Un courtier engage-t-il davantage sa responsabilité quand il a un contrat de courtage ?
Oui. Un courtier qui représente l'acheteur par un contrat de courtage a l'obligation de le conseiller et de protéger ses intérêts, et il en répond professionnellement, avec l'assurance et l'encadrement de l'OACIQ derrière lui. Un courtier tenu au seul traitement équitable, sans contrat, n'a pas cette responsabilité de conseil : on ne peut pas lui reprocher de ne pas avoir conseillé l'acheteur, puisque ce n'est pas son rôle. Le contrat élève donc réellement le niveau d'engagement du courtier envers son client.
Qu'est-ce que le traitement équitable en immobilier au Québec ?
C'est l'obligation minimale qu'un courtier doit à une personne qu'il ne représente pas : lui donner une information exacte et objective sur les faits de la transaction et sur les droits de chacun, sans la conseiller ni défendre ses intérêts. Un courtier tenu au seul traitement équitable ne ment pas, mais il ne défend le camp de personne.
Puis-je acheter une propriété sans courtier au Québec ?

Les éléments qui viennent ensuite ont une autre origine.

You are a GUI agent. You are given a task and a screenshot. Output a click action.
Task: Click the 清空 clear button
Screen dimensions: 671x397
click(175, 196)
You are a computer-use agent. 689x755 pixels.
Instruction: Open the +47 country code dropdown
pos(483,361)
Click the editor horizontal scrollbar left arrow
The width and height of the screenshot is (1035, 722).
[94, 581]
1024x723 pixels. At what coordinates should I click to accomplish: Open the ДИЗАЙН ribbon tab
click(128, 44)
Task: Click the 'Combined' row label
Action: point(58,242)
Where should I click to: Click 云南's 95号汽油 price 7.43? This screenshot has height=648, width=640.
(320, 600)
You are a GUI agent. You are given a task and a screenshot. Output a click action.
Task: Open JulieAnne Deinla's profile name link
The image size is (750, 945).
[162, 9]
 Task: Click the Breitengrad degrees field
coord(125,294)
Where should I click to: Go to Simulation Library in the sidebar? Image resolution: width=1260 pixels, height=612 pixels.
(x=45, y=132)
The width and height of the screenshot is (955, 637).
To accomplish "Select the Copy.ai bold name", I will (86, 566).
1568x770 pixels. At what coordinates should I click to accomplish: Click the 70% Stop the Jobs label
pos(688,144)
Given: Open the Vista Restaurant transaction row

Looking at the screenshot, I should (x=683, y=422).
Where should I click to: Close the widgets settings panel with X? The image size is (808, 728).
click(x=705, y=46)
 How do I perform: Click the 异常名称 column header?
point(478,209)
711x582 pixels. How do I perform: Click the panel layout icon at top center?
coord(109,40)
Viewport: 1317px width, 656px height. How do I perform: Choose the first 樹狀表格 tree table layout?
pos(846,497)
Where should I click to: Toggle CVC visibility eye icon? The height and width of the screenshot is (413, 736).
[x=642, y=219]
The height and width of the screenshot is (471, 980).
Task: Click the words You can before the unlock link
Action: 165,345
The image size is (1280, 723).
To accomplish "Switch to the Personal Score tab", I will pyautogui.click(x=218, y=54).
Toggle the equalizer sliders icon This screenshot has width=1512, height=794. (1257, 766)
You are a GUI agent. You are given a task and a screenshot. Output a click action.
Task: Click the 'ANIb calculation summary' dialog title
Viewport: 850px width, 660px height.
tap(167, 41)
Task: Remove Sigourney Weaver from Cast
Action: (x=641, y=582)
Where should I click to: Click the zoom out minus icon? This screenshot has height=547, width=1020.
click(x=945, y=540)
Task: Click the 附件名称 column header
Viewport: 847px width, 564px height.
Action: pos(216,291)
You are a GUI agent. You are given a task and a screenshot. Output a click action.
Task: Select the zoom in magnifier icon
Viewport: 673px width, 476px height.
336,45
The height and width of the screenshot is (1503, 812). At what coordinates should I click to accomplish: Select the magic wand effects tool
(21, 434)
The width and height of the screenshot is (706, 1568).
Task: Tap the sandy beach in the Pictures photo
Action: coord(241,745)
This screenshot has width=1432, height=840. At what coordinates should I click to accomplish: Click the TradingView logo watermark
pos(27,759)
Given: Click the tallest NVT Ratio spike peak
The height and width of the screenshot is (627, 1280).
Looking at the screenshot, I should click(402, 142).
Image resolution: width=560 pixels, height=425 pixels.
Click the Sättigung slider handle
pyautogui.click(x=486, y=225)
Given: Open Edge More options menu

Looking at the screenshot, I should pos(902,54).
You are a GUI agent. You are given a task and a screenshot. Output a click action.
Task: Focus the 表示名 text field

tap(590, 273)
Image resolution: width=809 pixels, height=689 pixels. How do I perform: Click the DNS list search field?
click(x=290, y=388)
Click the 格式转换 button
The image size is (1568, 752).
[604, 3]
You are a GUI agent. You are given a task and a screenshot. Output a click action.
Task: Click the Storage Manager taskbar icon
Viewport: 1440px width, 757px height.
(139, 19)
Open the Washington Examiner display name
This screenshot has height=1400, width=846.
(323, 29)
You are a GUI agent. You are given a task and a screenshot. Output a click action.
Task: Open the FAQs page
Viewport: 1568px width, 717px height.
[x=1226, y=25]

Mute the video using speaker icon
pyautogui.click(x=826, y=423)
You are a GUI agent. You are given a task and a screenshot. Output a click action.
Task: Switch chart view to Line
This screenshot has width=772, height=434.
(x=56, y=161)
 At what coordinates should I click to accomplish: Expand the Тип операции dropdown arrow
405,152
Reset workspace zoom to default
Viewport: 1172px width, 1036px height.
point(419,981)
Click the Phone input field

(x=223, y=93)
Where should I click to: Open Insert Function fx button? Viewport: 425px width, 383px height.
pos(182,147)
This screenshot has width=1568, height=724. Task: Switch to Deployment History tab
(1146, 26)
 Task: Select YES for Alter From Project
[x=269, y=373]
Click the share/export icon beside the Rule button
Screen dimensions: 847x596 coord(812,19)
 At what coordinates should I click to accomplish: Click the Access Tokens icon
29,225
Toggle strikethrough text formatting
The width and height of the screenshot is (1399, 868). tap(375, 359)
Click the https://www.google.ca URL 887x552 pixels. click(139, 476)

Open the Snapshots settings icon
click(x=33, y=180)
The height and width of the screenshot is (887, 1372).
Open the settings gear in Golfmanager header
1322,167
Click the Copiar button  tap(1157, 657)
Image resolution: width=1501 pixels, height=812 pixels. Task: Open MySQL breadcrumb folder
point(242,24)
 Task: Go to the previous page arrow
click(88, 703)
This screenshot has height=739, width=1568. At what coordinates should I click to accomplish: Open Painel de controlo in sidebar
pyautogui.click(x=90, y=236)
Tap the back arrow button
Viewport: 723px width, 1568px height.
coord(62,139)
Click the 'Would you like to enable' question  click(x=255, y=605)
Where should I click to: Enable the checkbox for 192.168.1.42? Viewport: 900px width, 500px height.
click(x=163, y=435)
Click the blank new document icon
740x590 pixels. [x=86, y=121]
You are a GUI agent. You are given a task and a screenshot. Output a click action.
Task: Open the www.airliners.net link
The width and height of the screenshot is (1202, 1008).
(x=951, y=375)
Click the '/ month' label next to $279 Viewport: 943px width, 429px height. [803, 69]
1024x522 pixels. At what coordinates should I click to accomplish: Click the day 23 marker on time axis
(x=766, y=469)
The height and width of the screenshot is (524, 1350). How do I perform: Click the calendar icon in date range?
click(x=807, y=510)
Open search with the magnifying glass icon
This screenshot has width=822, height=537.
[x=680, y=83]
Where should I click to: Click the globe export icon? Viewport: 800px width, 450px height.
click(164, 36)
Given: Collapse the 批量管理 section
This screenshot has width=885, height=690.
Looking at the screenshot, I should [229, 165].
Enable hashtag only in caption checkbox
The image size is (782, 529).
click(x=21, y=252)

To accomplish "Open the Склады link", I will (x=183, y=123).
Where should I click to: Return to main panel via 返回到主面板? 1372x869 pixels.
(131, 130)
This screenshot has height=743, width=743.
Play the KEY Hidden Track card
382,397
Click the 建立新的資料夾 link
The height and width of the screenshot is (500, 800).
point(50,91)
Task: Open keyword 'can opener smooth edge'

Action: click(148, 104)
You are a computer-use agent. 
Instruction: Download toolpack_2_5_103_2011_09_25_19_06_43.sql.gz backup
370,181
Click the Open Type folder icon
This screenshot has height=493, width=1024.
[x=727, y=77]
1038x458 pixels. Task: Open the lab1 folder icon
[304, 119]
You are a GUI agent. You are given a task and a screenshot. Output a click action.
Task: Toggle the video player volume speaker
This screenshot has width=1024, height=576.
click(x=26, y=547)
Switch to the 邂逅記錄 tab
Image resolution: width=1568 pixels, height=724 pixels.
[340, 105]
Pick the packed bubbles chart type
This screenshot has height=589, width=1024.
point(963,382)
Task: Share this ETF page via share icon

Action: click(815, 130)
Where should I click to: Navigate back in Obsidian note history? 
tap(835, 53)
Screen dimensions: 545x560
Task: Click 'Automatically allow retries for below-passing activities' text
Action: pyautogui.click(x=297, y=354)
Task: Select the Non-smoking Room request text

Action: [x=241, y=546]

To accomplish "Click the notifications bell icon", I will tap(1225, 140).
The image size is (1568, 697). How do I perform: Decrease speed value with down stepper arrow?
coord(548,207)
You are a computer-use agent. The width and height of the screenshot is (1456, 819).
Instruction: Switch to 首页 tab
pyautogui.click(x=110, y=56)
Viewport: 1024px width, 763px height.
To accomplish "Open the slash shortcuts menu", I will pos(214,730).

Oui, rien ne l'y oblige. Mais un acheteur qui achète une propriété inscrite avec un courtier se retrouve seul face au courtier du vendeur, qui défend l'autre partie. Il prend alors chaque décision sans conseil et sans personne pour négocier en sa faveur. Se faire représenter par son propre courtier rééquilibre la situation, souvent sans frais pour l'acheteur.
Faut-il un courtier pour acheter une copropriété (condo) au Québec ?
Ce n'est pas obligatoire, mais c'est encore plus important que pour une maison. Acheter un condo, c'est acheter une part dans un syndicat de copropriété, avec ses finances et ses travaux à venir. Depuis la Loi 16, le syndicat doit tenir un carnet d'entretien, faire réaliser une étude de son fonds de prévoyance tous les cinq ans et remettre à l'acheteur une attestation sur l'état de la copropriété. Ces documents sont techniques : un courtier qui représente l'acheteur les obtient, les analyse, repère un fonds de prévoyance sous-capitalisé ou une cotisation spéciale à venir, et protège l'acheteur avec les bonnes conditions à la promesse d'achat. Sans représentation, l'acheteur affronte seul cette analyse.